▸ TASK DESCRIPTION
This exercise calls for every line of the data below with the string "range" in it.

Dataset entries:
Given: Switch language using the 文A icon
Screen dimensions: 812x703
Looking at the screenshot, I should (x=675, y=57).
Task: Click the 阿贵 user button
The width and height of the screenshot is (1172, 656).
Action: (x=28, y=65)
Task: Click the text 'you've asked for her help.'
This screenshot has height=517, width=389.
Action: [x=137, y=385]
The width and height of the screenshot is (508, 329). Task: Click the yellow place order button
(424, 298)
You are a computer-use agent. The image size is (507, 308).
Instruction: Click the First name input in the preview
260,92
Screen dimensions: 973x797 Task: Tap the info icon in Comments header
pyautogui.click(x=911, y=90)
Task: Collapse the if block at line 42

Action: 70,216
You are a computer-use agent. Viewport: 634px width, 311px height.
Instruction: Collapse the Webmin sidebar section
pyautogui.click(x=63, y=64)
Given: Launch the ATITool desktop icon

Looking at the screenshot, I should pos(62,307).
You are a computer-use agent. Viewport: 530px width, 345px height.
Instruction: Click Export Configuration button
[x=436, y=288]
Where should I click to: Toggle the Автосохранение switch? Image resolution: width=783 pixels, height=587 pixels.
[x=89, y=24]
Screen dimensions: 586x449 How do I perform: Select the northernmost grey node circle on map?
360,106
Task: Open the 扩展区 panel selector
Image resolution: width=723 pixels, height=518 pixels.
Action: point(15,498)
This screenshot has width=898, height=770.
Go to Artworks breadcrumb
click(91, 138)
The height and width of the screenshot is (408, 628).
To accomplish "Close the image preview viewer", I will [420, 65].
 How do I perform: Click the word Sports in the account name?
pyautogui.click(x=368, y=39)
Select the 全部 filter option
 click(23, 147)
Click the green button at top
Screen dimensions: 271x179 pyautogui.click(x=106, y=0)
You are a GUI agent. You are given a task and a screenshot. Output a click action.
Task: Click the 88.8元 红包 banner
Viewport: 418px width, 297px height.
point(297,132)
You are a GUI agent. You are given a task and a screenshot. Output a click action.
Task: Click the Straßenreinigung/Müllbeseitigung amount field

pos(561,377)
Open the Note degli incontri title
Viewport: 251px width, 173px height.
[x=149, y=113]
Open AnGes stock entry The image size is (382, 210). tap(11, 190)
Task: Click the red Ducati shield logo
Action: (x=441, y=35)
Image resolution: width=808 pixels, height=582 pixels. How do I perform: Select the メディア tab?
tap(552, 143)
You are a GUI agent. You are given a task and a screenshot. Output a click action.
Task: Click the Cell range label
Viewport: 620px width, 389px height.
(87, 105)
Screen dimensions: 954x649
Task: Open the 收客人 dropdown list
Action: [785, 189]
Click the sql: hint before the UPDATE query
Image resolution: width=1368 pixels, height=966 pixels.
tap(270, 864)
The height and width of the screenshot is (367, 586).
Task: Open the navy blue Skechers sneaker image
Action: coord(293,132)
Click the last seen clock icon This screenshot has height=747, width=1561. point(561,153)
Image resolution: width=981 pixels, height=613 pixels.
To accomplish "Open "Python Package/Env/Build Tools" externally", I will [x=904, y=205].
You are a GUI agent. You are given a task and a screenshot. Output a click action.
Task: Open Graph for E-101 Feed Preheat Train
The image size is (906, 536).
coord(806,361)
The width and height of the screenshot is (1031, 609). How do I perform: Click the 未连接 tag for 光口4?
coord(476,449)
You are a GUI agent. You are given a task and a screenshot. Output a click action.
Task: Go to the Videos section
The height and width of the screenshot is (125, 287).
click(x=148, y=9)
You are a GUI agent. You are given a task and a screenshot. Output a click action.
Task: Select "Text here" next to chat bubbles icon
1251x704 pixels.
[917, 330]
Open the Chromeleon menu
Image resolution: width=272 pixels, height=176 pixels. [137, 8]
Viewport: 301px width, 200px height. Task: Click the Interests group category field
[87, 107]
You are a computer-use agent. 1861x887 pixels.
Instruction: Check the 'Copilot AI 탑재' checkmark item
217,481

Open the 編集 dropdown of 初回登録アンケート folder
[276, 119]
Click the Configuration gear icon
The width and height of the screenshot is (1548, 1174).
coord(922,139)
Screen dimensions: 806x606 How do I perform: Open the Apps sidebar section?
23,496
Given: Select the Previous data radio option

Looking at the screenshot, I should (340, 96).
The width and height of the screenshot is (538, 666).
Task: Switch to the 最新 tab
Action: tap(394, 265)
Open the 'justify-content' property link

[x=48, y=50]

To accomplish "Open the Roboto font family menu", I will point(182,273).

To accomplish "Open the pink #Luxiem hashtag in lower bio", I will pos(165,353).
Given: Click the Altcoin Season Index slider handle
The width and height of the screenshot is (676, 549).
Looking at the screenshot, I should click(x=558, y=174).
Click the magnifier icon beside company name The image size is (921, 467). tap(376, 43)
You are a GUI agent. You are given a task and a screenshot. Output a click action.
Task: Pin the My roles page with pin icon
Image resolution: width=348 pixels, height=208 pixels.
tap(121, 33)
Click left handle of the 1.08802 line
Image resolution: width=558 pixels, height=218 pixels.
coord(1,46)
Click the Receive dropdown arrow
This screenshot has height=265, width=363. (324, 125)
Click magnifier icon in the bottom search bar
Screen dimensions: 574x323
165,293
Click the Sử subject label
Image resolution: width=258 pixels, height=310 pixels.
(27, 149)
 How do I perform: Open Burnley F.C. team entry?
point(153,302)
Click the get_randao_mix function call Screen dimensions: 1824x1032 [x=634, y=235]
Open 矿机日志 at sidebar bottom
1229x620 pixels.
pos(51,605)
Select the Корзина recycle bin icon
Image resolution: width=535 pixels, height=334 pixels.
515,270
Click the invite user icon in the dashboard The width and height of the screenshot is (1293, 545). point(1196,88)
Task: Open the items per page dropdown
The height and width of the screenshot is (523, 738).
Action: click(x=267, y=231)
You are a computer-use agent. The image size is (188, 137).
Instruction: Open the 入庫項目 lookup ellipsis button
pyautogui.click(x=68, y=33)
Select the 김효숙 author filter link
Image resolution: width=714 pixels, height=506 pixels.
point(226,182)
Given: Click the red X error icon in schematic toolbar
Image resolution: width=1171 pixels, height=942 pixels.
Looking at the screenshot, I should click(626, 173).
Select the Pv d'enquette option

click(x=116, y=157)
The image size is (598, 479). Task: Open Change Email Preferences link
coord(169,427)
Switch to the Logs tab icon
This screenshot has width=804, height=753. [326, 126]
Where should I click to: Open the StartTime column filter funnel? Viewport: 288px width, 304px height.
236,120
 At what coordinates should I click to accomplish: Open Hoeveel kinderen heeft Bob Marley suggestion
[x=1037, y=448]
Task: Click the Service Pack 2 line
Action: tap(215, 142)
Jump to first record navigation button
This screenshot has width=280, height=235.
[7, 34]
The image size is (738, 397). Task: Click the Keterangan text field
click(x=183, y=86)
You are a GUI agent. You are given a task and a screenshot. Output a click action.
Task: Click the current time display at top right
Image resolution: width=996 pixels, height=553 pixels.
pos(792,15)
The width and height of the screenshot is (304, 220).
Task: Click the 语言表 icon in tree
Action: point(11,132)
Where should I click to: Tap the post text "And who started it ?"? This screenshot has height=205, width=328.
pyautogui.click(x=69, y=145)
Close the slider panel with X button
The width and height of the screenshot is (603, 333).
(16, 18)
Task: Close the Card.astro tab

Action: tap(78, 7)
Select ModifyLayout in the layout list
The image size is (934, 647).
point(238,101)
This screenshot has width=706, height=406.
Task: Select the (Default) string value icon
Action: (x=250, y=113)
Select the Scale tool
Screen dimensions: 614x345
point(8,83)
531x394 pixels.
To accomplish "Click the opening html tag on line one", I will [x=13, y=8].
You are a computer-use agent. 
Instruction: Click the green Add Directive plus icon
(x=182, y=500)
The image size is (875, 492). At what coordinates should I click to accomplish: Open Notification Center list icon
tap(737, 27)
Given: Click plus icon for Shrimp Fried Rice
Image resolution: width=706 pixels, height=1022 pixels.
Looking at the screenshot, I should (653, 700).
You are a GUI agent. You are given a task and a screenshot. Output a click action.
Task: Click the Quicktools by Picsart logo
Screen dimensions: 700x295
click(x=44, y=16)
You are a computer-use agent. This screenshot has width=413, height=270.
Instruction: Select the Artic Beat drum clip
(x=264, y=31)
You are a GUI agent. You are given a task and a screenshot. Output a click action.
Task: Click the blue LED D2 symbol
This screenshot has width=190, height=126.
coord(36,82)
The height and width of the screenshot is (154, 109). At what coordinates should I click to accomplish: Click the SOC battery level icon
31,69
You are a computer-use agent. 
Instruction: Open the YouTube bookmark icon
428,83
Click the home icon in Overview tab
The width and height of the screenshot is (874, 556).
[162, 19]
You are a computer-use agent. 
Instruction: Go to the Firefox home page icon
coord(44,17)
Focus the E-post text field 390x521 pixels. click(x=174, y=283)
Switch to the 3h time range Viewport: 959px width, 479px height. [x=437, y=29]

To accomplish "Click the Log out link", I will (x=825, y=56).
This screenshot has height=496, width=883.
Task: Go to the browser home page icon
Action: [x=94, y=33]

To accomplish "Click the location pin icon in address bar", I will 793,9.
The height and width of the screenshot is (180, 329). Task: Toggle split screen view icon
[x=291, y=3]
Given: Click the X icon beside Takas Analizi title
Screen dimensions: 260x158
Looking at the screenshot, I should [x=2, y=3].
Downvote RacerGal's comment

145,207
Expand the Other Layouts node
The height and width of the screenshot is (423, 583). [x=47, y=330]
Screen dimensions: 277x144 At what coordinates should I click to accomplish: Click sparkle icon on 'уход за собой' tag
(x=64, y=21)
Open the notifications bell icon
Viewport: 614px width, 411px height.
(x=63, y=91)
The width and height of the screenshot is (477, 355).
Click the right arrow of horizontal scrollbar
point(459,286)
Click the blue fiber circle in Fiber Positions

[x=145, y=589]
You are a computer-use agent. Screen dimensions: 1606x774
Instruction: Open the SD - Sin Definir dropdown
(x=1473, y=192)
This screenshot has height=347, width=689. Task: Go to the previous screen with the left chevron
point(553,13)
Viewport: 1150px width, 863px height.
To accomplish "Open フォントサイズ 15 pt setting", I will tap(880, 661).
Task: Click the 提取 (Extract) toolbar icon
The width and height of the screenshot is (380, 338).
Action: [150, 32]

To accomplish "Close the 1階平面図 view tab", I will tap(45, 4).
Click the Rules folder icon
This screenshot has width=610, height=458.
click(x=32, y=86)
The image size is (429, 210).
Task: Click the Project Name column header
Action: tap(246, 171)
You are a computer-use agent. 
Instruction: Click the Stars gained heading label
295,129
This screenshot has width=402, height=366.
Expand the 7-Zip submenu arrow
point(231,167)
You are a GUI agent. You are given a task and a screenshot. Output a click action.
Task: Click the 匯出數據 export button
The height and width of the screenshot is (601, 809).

▸ TASK OUTPUT
Task: Click the Cell range label
Switch to the 3h time range Viewport: 959px width, 479px height. [x=437, y=29]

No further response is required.